Given instruction »
Reproduce, character for character, the part of the saved entries that runs from their first line through the line containing "The image size is (800, 954).", including both of those lines.
Begin Raw records
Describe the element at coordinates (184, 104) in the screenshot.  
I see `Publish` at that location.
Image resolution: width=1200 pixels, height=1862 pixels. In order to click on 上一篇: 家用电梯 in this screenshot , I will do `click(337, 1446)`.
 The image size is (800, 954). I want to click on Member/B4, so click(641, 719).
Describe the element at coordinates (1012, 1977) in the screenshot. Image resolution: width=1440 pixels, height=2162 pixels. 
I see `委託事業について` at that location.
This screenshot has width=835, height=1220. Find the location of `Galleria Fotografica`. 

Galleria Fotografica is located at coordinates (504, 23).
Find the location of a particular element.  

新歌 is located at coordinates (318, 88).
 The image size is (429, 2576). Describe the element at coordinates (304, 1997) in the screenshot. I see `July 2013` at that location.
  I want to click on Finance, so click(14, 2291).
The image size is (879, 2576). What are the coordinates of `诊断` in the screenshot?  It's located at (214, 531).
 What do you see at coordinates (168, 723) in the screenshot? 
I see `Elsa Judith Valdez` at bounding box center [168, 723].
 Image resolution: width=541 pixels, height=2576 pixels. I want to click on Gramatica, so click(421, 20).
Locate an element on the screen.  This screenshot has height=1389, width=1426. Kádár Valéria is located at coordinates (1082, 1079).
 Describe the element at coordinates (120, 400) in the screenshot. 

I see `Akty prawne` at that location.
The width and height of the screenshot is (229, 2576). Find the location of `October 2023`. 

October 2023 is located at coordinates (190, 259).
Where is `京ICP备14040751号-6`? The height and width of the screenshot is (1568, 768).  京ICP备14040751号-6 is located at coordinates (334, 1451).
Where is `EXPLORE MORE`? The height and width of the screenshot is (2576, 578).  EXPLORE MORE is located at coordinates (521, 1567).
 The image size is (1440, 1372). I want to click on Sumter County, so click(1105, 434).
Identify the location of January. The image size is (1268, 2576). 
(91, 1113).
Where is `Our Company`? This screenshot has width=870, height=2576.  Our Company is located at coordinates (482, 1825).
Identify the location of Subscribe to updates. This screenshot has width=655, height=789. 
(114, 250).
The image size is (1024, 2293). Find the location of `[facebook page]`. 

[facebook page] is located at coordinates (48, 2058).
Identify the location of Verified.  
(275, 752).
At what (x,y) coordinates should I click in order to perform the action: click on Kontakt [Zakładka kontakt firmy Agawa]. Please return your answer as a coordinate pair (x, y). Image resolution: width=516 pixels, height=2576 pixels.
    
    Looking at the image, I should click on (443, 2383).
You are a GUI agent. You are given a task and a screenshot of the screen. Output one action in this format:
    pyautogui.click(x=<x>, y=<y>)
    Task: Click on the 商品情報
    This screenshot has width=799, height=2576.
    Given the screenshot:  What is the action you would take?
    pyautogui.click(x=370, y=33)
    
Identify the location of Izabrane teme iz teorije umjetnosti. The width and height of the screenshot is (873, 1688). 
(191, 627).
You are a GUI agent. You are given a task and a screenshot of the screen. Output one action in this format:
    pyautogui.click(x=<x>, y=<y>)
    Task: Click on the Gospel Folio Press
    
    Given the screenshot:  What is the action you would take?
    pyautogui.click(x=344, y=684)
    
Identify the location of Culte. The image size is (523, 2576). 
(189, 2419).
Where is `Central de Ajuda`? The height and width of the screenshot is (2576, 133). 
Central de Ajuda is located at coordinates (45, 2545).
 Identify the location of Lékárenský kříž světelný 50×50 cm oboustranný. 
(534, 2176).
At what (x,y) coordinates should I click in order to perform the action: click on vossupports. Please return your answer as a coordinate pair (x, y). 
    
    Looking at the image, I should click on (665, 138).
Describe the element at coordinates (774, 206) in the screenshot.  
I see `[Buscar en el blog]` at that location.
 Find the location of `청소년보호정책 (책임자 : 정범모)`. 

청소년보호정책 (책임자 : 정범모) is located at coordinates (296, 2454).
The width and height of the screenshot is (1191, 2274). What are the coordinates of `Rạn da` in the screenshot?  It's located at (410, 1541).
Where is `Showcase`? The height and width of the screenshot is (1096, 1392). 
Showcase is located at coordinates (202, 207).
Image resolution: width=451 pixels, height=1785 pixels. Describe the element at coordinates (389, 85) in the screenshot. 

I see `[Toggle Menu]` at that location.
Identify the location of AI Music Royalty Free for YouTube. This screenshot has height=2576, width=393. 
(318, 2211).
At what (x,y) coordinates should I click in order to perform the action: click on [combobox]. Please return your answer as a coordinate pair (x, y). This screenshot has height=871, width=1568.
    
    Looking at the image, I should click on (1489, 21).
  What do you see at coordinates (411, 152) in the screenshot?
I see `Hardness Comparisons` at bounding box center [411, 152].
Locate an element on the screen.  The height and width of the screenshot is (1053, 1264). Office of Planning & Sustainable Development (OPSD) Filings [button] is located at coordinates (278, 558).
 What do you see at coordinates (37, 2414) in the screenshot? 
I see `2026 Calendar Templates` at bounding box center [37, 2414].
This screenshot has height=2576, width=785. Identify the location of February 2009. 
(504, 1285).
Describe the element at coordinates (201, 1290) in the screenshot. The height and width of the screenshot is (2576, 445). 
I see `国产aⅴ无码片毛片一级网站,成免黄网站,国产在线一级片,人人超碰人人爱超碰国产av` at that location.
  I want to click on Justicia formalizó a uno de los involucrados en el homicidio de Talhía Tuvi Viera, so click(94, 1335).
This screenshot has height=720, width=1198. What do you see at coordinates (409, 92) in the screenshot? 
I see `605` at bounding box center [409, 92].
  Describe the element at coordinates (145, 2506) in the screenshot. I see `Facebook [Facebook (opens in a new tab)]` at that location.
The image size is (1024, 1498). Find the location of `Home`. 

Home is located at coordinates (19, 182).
End Raw records
Task response »
Describe the element at coordinates (184, 104) in the screenshot.  
I see `Publish` at that location.
Image resolution: width=1200 pixels, height=1862 pixels. In order to click on 上一篇: 家用电梯 in this screenshot , I will do `click(337, 1446)`.
 The image size is (800, 954). I want to click on Member/B4, so click(641, 719).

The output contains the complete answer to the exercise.